The case concerned whether and to what extent an individual who is a director of the sole corporate director of a second company could be a de facto director of that second company, and thereby be liable for the misuse of such company’s assets.

Between June 1997 and October 2004 the respondent, Mr Holland, and his wife operated a business administering the business and tax affairs of contractors.  In February 1999, a corporate structure was put in place pursuant to which Mr Holland and his wife each held 50% of the issued share capital of a company which owned two separate subsidiaries.  One of these subsidiaries was appointed as the sole corporate director of 42 further companies and the other subsidiary was appointed as the secretary of these companies.  Mr and Mrs Holland were each appointed as directors of the holding company and the two subsidiaries.

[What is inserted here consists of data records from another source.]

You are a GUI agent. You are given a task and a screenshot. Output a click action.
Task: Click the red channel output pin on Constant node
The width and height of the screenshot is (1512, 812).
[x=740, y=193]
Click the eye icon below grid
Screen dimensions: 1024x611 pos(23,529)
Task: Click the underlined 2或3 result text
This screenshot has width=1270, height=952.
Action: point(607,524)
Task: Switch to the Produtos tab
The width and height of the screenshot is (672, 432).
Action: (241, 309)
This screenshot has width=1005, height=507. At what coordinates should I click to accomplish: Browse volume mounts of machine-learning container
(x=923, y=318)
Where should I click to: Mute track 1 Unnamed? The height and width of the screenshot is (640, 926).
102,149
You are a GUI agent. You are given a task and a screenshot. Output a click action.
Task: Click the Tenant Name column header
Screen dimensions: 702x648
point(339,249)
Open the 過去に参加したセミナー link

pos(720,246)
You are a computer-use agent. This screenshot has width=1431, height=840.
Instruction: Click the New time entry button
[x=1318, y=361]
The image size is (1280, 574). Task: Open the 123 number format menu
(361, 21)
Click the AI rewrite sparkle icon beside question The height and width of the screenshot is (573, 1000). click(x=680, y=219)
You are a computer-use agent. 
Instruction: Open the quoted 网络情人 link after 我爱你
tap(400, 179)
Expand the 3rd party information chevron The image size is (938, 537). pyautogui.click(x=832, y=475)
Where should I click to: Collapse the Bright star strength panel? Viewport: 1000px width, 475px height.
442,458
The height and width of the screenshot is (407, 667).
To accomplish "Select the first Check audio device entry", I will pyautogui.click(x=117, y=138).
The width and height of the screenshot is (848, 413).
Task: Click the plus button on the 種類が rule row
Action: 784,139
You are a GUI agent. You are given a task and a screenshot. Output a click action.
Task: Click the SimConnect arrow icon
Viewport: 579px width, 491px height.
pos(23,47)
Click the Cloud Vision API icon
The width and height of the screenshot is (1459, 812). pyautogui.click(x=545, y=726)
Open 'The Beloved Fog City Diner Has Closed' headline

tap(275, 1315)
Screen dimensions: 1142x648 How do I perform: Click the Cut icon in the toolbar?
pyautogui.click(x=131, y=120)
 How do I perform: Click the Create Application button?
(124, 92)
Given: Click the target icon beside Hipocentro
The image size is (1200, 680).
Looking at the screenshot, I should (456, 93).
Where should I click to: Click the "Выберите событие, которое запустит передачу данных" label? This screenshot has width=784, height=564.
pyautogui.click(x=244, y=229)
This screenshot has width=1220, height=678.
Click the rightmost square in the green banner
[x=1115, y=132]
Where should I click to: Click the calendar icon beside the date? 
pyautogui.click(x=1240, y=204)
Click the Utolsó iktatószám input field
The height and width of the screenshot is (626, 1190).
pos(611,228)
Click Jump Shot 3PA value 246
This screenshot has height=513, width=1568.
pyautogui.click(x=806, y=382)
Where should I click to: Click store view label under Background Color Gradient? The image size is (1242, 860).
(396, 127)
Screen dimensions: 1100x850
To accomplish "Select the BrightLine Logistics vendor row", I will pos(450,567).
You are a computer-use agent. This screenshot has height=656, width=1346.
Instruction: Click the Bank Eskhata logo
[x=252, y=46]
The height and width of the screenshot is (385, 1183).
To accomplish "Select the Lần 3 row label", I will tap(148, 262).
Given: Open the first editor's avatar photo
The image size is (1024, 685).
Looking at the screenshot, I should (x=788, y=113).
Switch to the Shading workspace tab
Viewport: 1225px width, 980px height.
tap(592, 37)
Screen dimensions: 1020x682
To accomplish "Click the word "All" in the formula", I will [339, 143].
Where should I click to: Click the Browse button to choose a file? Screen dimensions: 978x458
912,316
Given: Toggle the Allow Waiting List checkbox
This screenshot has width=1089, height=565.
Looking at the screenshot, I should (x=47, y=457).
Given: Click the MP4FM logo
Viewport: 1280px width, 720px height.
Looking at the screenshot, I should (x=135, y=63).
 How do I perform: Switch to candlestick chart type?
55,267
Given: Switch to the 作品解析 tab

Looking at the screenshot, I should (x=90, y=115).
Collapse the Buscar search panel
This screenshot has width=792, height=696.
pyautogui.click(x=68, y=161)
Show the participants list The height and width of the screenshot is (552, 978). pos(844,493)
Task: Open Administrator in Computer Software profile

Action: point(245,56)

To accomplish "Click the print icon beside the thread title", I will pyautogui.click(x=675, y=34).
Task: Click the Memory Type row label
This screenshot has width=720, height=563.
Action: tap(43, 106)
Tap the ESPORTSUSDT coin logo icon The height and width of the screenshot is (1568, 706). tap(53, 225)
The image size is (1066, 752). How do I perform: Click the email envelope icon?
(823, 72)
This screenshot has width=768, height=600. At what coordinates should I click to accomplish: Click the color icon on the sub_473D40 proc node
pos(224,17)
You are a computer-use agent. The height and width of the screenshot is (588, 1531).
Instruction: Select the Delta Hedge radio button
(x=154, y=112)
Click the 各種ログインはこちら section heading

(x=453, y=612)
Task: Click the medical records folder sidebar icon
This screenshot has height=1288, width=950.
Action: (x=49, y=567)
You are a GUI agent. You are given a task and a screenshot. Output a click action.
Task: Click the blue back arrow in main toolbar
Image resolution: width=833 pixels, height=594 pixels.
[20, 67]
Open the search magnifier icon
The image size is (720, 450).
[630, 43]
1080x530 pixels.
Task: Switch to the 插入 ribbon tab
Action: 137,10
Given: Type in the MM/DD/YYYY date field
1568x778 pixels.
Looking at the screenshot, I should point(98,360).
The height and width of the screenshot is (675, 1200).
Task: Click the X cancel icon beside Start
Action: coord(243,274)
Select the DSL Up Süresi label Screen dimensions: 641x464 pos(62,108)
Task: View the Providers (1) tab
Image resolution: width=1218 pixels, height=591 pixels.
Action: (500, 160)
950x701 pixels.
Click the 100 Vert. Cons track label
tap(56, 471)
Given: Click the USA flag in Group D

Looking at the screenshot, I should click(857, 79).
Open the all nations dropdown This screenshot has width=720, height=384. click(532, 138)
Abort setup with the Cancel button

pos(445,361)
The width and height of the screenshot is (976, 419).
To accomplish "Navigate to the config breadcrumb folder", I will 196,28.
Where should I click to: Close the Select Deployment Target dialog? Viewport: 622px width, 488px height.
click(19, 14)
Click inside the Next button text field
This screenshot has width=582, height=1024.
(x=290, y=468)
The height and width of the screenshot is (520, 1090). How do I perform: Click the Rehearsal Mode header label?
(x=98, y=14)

Following a formal HMRC inquiry in 2003, HMRC issued assessments on the basis that the 42 companies should have been paying the higher rate of corporation tax (and not the small companies’ rate).  The 42 companies went into administration in October 2004 owing approximately £3.5 million to HMRC in respect of unpaid corporation tax.  HMRC alleged that Mr Holland was a de facto director of each of the 42 companies and responsible for causing these companies to pay dividends when they had insufficient distributable reserves to do so.

The Supreme Court by a majority of 3 to 2 (Lord Walker and Lord Clarke dissenting) upheld the Court of Appeal’s decision that Mr Holland had not been acting as de facto director of the 42 companies.  Lord Hope concluded that, on the facts, Mr Holland had done no more than discharge his duties as the director of the corporate director of the 42 companies.  As such, he could not be a de facto director of the 42 companies.

In light of the implementation of section 155 of the Companies Act 2006, which imposes a requirement on all companies to have at least one director that is a natural person, the practical significance of this judgment is fairly limited.